Après 20 jours de marche il arriva aux confins des deux Royaumes et y trouva des Chrétiens de Corée avec lesquels il délibèra sur le tems, la manière et la route à prendre pour entrer dans leur patrie. Comme les gouverneurs Coréens redobloient alors de vigilance sur les frontières, à cause de quelques persécutions locales, ils convinrent que l'entrée seroit différée jusqu'au mois de Décembre. En attendant il visita et parcourut les missions que nous avons en Tartarie dans le voisinage de la Corée, comme je lui en avois donné la commission dans le cas où son entrée dans ce Royaume se trouveroit différée.

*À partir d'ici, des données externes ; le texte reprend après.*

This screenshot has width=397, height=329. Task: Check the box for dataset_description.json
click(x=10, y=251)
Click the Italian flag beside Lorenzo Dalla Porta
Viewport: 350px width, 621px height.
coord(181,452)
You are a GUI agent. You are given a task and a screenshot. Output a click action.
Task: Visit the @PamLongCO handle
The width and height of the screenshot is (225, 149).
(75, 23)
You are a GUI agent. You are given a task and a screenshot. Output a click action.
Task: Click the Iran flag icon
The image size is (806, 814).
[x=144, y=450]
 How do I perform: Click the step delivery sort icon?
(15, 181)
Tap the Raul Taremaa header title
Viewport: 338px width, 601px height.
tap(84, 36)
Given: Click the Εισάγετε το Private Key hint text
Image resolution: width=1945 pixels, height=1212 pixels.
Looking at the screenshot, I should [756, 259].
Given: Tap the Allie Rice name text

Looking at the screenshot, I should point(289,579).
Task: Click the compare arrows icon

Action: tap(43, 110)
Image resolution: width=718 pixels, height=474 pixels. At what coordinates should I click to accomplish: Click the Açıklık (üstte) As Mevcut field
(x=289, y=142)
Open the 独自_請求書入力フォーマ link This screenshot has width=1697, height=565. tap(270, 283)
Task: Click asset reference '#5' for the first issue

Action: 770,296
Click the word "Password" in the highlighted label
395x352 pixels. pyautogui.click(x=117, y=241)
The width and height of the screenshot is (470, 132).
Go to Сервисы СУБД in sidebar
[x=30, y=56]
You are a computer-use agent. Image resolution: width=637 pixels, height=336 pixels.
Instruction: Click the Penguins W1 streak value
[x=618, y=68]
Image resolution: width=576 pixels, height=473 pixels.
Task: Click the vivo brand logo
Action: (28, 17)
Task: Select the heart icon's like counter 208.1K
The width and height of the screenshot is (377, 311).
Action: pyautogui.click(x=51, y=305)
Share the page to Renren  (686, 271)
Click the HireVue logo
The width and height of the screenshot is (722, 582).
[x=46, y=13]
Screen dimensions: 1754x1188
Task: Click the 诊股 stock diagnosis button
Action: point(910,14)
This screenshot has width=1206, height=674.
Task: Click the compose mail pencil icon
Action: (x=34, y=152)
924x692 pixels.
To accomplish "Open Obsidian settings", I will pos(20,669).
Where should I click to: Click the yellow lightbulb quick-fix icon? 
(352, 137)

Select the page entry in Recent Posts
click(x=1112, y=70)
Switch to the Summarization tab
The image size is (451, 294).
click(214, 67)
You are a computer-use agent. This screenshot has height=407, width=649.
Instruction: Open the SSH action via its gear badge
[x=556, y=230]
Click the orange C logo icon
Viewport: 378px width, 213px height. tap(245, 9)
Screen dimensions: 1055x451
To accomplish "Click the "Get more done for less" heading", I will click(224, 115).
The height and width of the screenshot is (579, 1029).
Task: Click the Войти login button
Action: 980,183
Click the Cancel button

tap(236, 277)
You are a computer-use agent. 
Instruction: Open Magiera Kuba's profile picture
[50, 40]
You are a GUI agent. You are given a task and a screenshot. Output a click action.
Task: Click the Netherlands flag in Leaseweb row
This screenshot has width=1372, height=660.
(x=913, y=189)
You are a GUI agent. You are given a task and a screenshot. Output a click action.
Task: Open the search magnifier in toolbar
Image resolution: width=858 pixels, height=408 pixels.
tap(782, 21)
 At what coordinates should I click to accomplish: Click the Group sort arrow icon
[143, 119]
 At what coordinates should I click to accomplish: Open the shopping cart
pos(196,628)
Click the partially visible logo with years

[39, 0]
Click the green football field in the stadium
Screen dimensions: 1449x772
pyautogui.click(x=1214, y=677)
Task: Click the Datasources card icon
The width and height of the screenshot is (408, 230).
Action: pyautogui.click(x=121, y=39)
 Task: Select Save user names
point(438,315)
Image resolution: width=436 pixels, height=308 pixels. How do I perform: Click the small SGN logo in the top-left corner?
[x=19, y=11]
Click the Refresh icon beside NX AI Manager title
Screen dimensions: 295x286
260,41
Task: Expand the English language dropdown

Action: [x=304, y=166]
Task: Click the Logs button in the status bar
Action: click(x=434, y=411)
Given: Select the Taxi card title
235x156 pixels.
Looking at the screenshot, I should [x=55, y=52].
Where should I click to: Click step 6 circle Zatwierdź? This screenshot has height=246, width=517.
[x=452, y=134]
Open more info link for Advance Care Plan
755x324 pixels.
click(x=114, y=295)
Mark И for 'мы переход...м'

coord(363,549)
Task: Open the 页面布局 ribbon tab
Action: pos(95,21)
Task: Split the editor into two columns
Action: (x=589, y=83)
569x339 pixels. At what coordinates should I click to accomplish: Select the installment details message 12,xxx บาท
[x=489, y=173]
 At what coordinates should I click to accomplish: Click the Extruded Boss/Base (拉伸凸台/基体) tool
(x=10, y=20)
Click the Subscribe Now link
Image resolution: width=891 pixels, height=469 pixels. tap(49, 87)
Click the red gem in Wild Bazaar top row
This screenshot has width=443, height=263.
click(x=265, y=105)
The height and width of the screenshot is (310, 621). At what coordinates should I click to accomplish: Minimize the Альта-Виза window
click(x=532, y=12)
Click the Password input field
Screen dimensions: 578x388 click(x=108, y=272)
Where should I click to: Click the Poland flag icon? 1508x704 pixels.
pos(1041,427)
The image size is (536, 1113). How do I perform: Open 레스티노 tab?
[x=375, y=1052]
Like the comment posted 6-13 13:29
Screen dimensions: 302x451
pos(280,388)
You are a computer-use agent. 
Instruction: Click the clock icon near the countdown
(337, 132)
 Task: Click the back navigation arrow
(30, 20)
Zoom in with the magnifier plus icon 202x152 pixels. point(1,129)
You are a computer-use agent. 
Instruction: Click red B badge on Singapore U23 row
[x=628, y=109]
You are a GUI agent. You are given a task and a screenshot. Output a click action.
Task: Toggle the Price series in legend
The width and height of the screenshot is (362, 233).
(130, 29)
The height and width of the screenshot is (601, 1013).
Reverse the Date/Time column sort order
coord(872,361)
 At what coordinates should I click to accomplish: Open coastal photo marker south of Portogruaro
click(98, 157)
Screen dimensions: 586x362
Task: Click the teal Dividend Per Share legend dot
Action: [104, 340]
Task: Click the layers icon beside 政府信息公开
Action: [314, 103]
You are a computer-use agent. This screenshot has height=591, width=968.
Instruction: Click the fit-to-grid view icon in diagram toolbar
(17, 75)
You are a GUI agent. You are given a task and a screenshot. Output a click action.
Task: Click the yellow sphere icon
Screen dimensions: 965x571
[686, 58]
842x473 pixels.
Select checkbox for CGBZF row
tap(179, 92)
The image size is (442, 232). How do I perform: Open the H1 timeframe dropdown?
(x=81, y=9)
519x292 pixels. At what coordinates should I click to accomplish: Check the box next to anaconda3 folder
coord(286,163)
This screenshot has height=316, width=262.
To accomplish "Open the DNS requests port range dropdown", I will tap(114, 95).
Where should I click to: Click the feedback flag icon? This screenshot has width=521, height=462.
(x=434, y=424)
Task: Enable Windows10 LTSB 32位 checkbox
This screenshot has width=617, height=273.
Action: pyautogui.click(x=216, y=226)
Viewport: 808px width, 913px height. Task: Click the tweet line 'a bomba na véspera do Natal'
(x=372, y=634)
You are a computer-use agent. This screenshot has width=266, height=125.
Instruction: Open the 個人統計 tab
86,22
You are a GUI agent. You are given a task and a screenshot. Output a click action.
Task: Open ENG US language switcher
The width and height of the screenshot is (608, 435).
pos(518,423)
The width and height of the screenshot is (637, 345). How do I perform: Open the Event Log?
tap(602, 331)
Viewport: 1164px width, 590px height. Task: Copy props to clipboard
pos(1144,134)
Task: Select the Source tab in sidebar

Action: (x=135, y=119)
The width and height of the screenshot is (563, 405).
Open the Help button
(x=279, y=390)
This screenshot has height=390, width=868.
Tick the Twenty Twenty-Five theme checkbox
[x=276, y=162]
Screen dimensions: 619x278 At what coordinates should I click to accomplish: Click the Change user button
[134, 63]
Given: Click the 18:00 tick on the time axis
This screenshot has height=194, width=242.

Au mois de Décembre de la même année le missionnaire revint sur les frontières, où il trouva Sabbas Chi et d'autres Chrétiens disposés à l'introduire dans leur pays. Il quitta son costume Chinois, prit celui de Corée et entra dans ce Royaume, vers le milieu de la nuit le 23 Décenibre ; il arriva heureusement après douze jours de marche dans la ville capitale appellée Kim-Ki-táo.

Son arrivée causa une joie et une consolation inexprimables à cette Eglise naissante ; elle le reçut et l'honora comme un Ange descendu du ciel. Il prépara sans délai tout ce qui étoit nécessaire à la célébration du St. Sacrifice, et se livra tout entier à l'étude de la langue Coréenne, afin de commencer le plutôt possible à exercer le St. ministère. Le samedi-saint 1795 il administra le Baptême à quelques adultes, suppléa les cérémonies de ce Sacrement à quelques autres, et reçut quelques confessions par écrit ; le saint jour de pâques il célébra la sainte messe, et donna la communion aux personnes qui s'y étoient préparées. Jamais jusques là le sacrifice de la loi Evangélique n'avoit été offert dans ce Royaume. Le missionnaire ne fut point troublé jusqu'au mois de Juin ; il profita de cette tranquillité pour administrer le Baptême à quelques personnes et à en suppléer les cérémonies à un grand nombre qui avoient été baptisés par des Chrétiens.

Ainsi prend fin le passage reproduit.